→ **Aim**
Output the lines of the listing below as a Markdown table with the columns "Row" and "Line", starting with the first line of the listing and going on through the line containing "内蒙 (116, 964)", skipping blank lines and leaving out the pictures.

→ **Rows from a screen grounding dataset**
::::::::

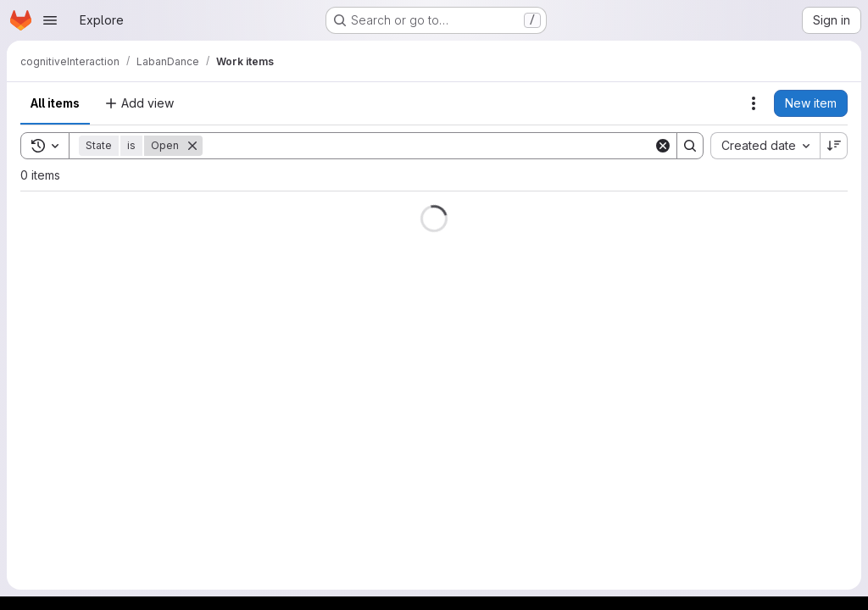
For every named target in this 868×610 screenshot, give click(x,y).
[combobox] (765, 146)
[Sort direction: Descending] (834, 146)
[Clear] (663, 146)
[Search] (428, 146)
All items (55, 103)
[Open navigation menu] (50, 20)
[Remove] (192, 146)
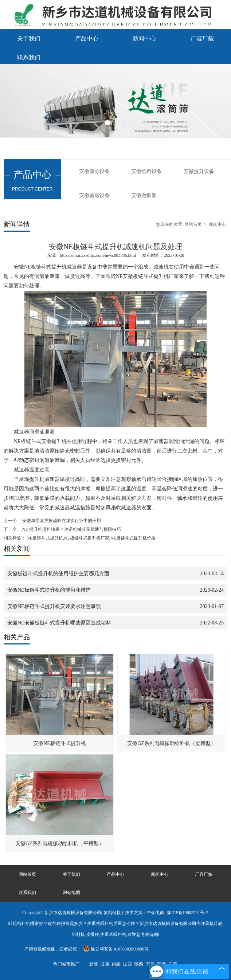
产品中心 (87, 38)
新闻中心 (144, 38)
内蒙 (116, 964)
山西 (127, 964)
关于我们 (29, 38)
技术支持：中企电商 (145, 913)
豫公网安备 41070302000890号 (116, 949)
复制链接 (112, 913)
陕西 (139, 964)
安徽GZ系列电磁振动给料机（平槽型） (59, 843)
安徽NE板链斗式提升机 (59, 743)
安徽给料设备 (147, 171)
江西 (172, 964)
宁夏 (150, 964)
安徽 (161, 964)
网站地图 (72, 892)
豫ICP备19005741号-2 (187, 913)
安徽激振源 (144, 196)
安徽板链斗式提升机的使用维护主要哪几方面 (58, 574)
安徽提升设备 (199, 171)
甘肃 (105, 964)
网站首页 (193, 224)
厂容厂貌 (202, 38)
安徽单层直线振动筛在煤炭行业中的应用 (61, 520)
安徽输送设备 (94, 196)
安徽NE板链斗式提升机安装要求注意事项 (54, 606)
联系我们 (29, 57)
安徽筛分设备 (94, 171)
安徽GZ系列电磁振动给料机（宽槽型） (171, 743)
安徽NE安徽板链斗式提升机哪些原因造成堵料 (59, 623)
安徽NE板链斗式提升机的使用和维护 (49, 590)
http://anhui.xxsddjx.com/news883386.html (98, 255)
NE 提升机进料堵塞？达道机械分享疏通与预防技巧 (71, 529)
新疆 (94, 964)
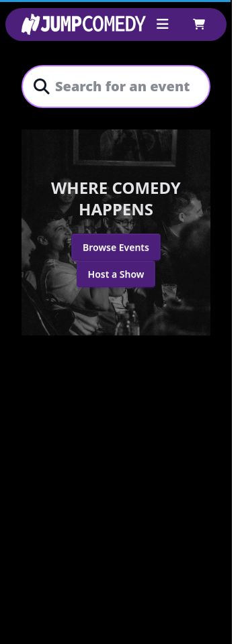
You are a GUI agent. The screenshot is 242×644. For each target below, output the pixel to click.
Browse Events (116, 247)
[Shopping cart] (199, 24)
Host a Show (116, 274)
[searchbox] (124, 87)
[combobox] (124, 87)
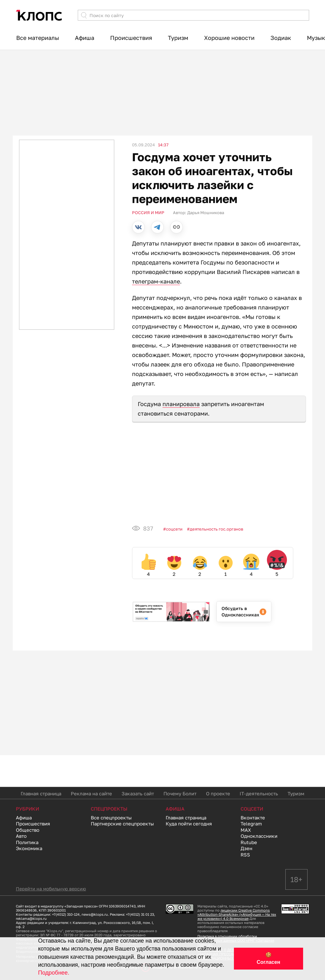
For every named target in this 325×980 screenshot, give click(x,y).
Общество (27, 830)
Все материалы (37, 38)
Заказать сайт (138, 793)
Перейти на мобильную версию (51, 889)
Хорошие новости (229, 38)
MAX (246, 830)
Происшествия (131, 38)
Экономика (29, 848)
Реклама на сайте (91, 793)
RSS (245, 854)
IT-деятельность (259, 793)
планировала (181, 404)
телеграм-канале (156, 281)
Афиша (85, 38)
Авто (21, 836)
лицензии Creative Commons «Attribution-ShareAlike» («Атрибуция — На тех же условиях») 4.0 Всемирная (237, 914)
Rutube (249, 842)
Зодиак (281, 38)
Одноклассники (259, 836)
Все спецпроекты (111, 817)
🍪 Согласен (269, 958)
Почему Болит (180, 793)
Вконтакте (253, 817)
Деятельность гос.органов (216, 529)
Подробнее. (54, 973)
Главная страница (41, 793)
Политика (27, 842)
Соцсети (174, 529)
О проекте (218, 793)
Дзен (246, 848)
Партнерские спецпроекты (122, 823)
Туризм (178, 38)
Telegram (251, 823)
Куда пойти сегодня (189, 823)
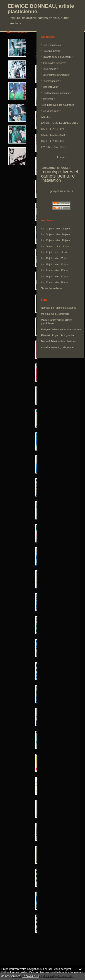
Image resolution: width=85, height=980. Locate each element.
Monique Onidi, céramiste (55, 313)
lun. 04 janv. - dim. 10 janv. (55, 234)
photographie (50, 167)
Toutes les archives (52, 288)
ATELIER (46, 117)
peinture (66, 176)
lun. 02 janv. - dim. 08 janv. (55, 228)
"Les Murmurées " (51, 111)
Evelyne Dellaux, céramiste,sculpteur (61, 329)
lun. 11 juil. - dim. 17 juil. (54, 252)
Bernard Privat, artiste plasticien (58, 341)
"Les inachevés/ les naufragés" (58, 105)
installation (51, 180)
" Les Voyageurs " (50, 81)
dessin (66, 167)
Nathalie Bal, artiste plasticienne (58, 307)
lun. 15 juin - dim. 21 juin (54, 264)
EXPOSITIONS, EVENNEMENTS (59, 123)
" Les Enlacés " (49, 69)
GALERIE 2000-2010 (52, 141)
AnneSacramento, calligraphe (57, 347)
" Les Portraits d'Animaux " (55, 75)
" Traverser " (48, 99)
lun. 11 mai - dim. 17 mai (54, 270)
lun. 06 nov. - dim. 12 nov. (55, 246)
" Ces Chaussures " (52, 45)
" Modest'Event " (50, 87)
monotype (51, 172)
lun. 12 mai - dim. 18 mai (54, 282)
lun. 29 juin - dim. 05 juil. (54, 258)
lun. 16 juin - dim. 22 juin (54, 276)
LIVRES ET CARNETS (54, 147)
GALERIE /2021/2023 (53, 135)
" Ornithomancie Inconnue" (56, 93)
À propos (61, 157)
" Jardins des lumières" (54, 63)
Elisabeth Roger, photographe (57, 335)
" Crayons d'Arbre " (51, 51)
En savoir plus (30, 976)
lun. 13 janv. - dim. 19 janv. (55, 240)
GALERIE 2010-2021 (52, 129)
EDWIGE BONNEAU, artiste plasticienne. (41, 9)
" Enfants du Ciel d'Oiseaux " (57, 57)
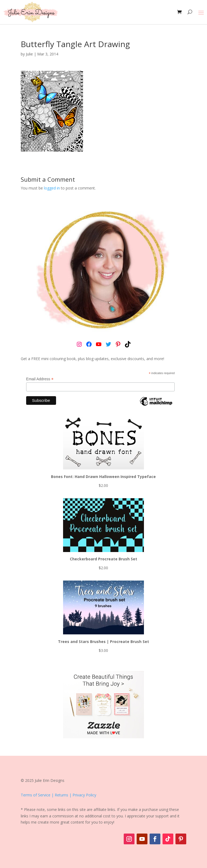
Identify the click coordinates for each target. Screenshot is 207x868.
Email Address (40, 379)
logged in (52, 188)
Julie (29, 54)
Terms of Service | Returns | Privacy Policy (58, 795)
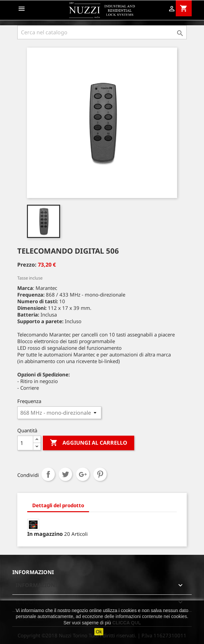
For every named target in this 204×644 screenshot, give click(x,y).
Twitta (65, 474)
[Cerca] (102, 32)
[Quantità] (25, 443)
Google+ (83, 474)
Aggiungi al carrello (88, 443)
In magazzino (45, 534)
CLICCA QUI (126, 623)
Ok (99, 632)
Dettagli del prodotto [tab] (58, 505)
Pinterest (100, 474)
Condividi (48, 474)
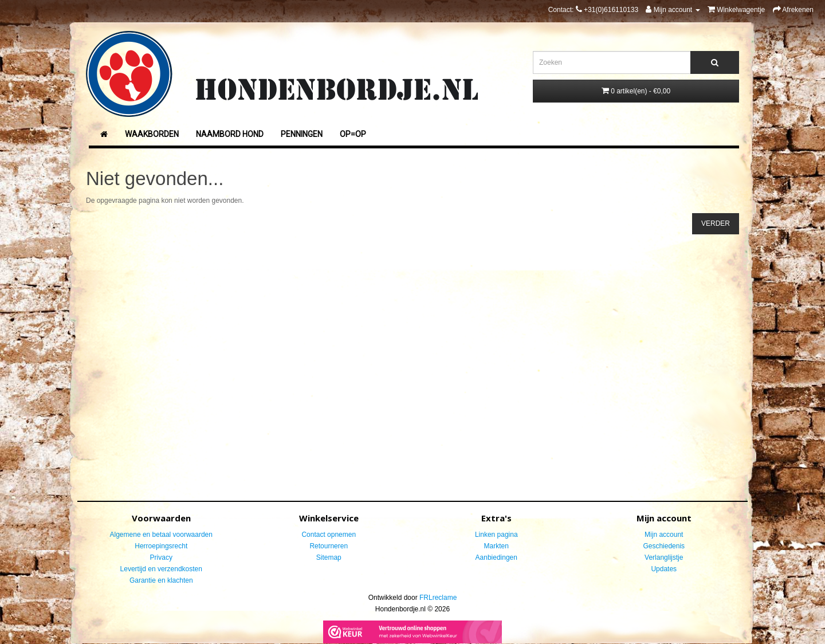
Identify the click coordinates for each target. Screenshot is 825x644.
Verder (716, 223)
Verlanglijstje (663, 557)
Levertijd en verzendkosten (161, 569)
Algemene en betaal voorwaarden (161, 535)
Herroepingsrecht (161, 546)
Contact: (593, 10)
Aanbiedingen (496, 557)
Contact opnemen (328, 535)
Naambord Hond (230, 134)
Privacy (161, 557)
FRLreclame (438, 598)
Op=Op (353, 134)
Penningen (301, 134)
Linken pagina (496, 535)
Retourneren (328, 546)
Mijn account (663, 535)
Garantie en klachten (161, 580)
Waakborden (152, 134)
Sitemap (329, 557)
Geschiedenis (663, 546)
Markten (496, 546)
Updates (663, 569)
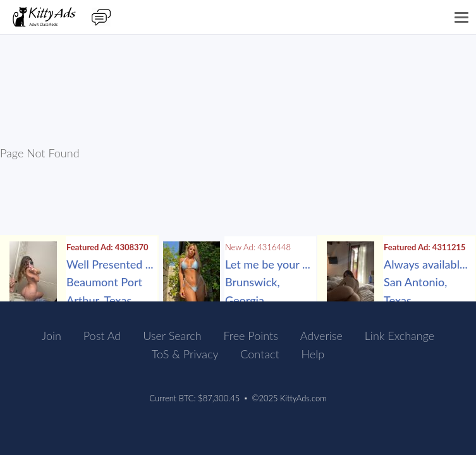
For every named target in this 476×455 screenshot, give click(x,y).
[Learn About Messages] (101, 16)
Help (313, 354)
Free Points (250, 336)
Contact (259, 354)
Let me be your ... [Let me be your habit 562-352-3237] (267, 264)
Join (51, 336)
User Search (172, 336)
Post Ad (102, 336)
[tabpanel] (79, 273)
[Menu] (462, 17)
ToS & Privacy (185, 354)
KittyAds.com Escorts (59, 17)
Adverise (321, 336)
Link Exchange (400, 336)
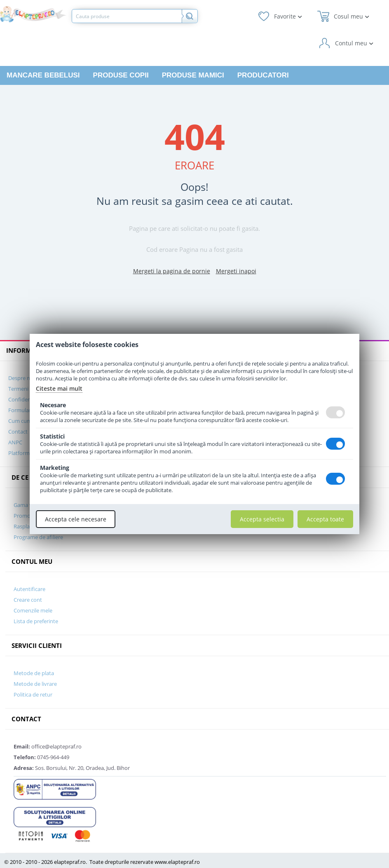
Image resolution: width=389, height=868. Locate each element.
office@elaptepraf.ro (47, 746)
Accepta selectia (262, 519)
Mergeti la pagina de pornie (171, 271)
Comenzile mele (33, 610)
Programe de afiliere (38, 537)
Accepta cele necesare (75, 519)
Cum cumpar (24, 421)
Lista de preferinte (36, 621)
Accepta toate (325, 519)
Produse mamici (193, 75)
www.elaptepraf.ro (177, 862)
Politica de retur (33, 694)
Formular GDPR (27, 410)
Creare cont (28, 600)
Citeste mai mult (59, 388)
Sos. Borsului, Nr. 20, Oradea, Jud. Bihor (72, 768)
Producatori (263, 75)
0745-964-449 (41, 757)
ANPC (15, 442)
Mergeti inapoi (236, 271)
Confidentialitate (29, 399)
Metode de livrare (35, 684)
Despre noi (21, 378)
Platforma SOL (26, 453)
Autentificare (29, 589)
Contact (18, 432)
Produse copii (121, 75)
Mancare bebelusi (43, 75)
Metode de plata (34, 673)
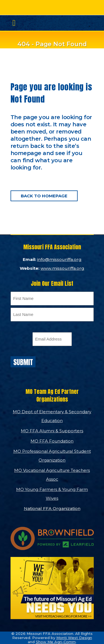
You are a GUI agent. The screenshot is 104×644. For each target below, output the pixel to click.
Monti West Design (74, 638)
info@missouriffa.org (59, 259)
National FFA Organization (52, 508)
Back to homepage (44, 196)
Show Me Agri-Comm (56, 642)
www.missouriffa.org (62, 268)
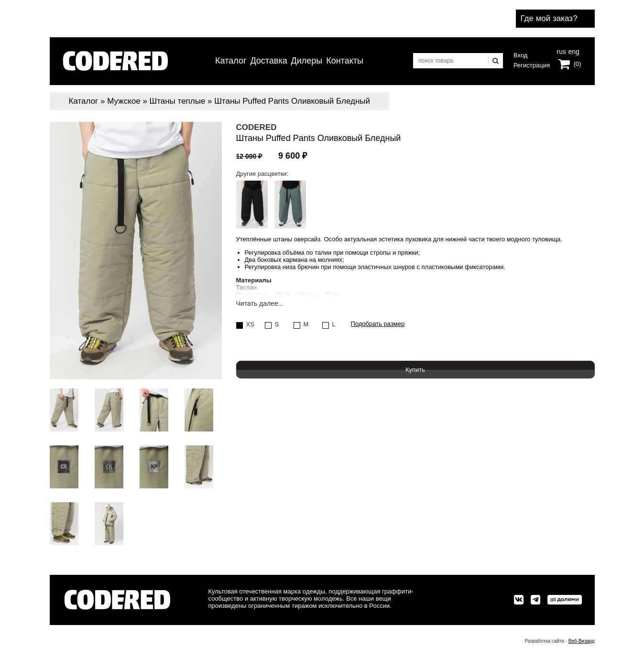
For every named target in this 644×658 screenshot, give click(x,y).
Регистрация (532, 65)
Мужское (123, 101)
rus (561, 51)
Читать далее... (260, 303)
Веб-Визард (581, 641)
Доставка (268, 61)
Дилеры (307, 61)
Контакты (345, 61)
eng (573, 51)
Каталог (230, 61)
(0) (578, 64)
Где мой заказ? (549, 18)
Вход (520, 55)
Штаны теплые (177, 101)
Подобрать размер (378, 324)
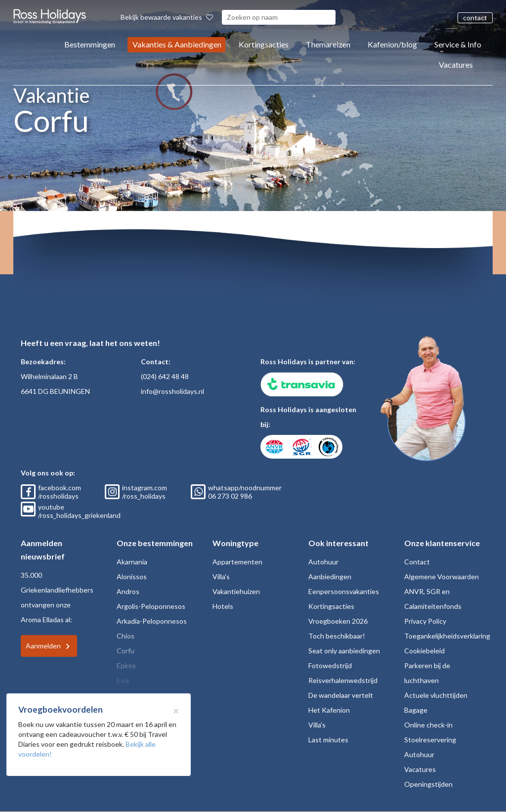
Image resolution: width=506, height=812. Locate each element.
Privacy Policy (425, 621)
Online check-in (428, 725)
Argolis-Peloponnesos (151, 606)
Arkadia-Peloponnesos (152, 621)
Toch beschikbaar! (337, 636)
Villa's (221, 576)
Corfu (149, 250)
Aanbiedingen (330, 576)
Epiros (126, 665)
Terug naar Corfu (77, 250)
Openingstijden (428, 784)
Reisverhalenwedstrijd (343, 680)
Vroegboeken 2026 (338, 621)
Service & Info (458, 44)
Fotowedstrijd (330, 665)
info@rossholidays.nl (172, 391)
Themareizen (328, 44)
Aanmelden (43, 645)
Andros (128, 591)
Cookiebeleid (424, 650)
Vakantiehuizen (236, 591)
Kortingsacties (263, 44)
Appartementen (237, 561)
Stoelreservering (430, 739)
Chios (126, 636)
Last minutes (328, 739)
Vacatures (456, 64)
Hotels (223, 606)
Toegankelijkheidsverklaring (447, 636)
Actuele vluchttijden (436, 695)
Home (123, 250)
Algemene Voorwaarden (441, 576)
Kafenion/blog (392, 44)
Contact (417, 561)
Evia (123, 680)
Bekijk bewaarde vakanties (167, 17)
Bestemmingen (89, 44)
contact (475, 17)
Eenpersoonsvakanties (343, 591)
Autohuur (323, 561)
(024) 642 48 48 (165, 376)
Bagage (416, 710)
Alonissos (131, 576)
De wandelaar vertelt (340, 695)
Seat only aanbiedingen (344, 650)
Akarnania (132, 561)
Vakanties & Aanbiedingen (177, 44)
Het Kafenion (329, 710)
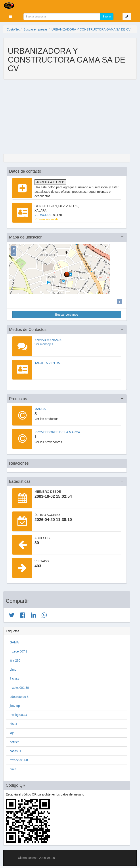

::::::::

→ **Solved problem**
| Row | Line |
|---|---|
| 1 | For every named target in this 868×610 screenshot, give click(x,y). |
| 2 | [combobox] (765, 146) |
| 3 | [Sort direction: Descending] (834, 146) |
| 4 | [Clear] (663, 146) |
| 5 | [Search] (428, 146) |
| 6 | All items (55, 103) |
| 7 | [Open navigation menu] (50, 20) |
| 8 | [Remove] (192, 146) |
| 9 | 产品中心 (87, 38) |
| 10 | 新闻中心 (144, 38) |
| 11 | 内蒙 (116, 964) |